Gazeteciliği “gastecilik” sananlar
Gerçek bir gazeteci cesur olmalı, doğrudan yana, gerçeklerden yana olmalıdır. Meraklı, şüpheci, araştıran ve soruşturan bir kişilik yapısına sahip olmalıdır. Öğrenmeye ve öğretmeye yatkın, iyi bir dinleyici, az ve öz konuşan biri olmalıdır.
Şimdi söyleyin bakalım bu saydıklarım tanıdığınız hangi gazetecide var?
Hangi gazeteci sahip olduğu kişisel ve mesleki özellikler nedeniyle size güven telkin ediyor, söylediğine ve yazdığına inanıyorsunuz?
Bu soruları sormaktan mesleğim adına utanıyorum desem yalan olmaz. Çünkü hiçbir gazeteci için değil böyle şeyler söylemek veya ima etmek, düşünmek bile istemem.

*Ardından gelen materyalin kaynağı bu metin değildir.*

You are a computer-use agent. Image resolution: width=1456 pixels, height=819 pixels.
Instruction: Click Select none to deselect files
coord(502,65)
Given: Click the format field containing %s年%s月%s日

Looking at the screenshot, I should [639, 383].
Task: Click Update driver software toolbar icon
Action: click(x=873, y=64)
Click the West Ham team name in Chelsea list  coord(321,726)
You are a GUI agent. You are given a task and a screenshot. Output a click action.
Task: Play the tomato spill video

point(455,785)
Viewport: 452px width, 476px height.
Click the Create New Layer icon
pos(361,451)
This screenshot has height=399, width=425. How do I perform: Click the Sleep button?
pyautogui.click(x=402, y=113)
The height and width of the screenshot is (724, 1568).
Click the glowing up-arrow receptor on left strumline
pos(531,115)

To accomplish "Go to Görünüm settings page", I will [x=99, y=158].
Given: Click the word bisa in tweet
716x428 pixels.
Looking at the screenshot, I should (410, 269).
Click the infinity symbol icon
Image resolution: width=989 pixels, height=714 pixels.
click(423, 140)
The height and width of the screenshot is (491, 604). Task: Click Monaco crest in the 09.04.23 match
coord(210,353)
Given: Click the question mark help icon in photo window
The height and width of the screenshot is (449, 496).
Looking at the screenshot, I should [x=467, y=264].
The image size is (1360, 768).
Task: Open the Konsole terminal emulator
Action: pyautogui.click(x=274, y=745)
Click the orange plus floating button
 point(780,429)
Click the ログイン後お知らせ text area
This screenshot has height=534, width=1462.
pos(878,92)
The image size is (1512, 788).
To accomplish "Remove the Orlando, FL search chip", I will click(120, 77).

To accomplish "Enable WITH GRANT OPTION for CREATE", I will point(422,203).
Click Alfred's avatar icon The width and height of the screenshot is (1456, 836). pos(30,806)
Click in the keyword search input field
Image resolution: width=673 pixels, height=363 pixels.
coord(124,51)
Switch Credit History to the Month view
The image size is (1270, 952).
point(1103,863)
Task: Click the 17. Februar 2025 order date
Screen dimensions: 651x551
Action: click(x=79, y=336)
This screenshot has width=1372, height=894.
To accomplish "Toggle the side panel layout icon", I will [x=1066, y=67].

Çünkü bu mesleğin okulunu okumuş, kırk yılı geçen bir süredir aktif olarak yapan biriyim. Gazeteci; kişiliği ve davranışları nasıl olursa olsun, mesleki yeterliliği bulunup bulunmadığına bakılmaksızın, eğer medyanın içinde yer alan biriyse bizden biri demektir. İster yazı işlerinde, ister haber merkezinde, ister stüdyoda isterse montaj masasında çalışsın, haberle bağlantısı varsa o kişi genel anlamda gazeteci olarak anılır ve bilinir.
Belki haberin kıyısından köşesinden geçmemiştir, beki haber yazmayı, haber kaynağına ulaşmayı ve bilgi almayı bilmiyordur. Sunucu veya spiker olabilir, hatta gazete ve televizyon sahibi de olabilir, basın kartı taşlıyorsa bizden biridir.
Bu nedenle her kim olursa olsun en başta saydığım özellik ve nitelikleri görmek isterim. Hatta ararım. Göremediğimde de üzülürüm. Çünkü aynı mesleği yapıyorum.
Biz gazeteci olarak benim de kendime göre özelliklerim, artı ve eksilerim var. İnsan kişiliği ve karakteri değişmez. Belki yere, zamana ve ortama göre davranışlarını değiştirebilir ama bu da uzun süreli olmaz. Ve her insan yaptığı işe, mesleğine kişiliğini yansıtır. Ortaya çıkan iş ve eser o kişinin aynasıdır. Tıpkı “kişinin aynası iştir” atasözünde olduğu gibi.
Ama bu yaşıma kadar her nerede çalışırsam çalışayım, hangi ortamda bulunursam bulunayım, kiminle tanışırsam tanışayım ondan mutlaka bir şey öğrenmeye çalıştım ve hala da öyleyim. Bir insan başkalarına göre iyi de olabilir, kötü de, bu ona bakış açısına, onun dışarıya yansıttığı kişiliğine bağlı.
Ben her insanda mutlaka bir şey öğrenilecek bir özellik olduğuna inanan biriyim. İyi ya da kötü, yararlı veya zararlı, ama görülüp, bilindiğinde kişiye bir tecrübe katıp, kendine daha bir çekidüzen vermesini sağlıyor, attığı adımları daha sağlam atmasına neden oluyorsa, o insana mutlaka bir şey katmış demektir.
Çünkü bu hayat her şeyi tecrübe ederek, deneme yanılma yoluyla öğrenilecek kadar uzun değil. Başkalarının yaşamından ve tecrübelerinden de öğrenmeyi bilmek, arının bal toplaması gibi çiçeğin özünü bulmak gerekir.
Sözün başına yeniden dönecek olursak eğer, gazetecilik mesleğinin bazı olmazsa olmazları vardır. İlk paragrafı hatırlarsanız, bunlar bu işi yapanlar için temel unsurlardır. Ancak işi özümsemek, benimsemek, zor yönlerini görüp, bilip, ona göre kabullenmek ve yapmak gerekir.
Bir de benim en çok önem verdiğim bir şey var ki o da; eline biraz para geçince “bir gazete ya da televizyon kurayım da, iş ve söz sahibi olayım, havam olsun” dememek gerekir. Yani gazetecilik oynamamak” gerekir. Bizim mesleğimize en çok zarar veren bu yaklaşımdır. Çünkü yolundan saptığında, amacı dışında kullanıldığında, topluma zarar veren bir silaha dönüşen gazeteciliğin gerçek anlamda işi bilenlerin elinde olması ve yalnızca insanları ve toplumu aydınlatmak, devlet, millet yararına çalışmak için kullanılmalıdır. Zengin ve güç sahibi olmak için değil.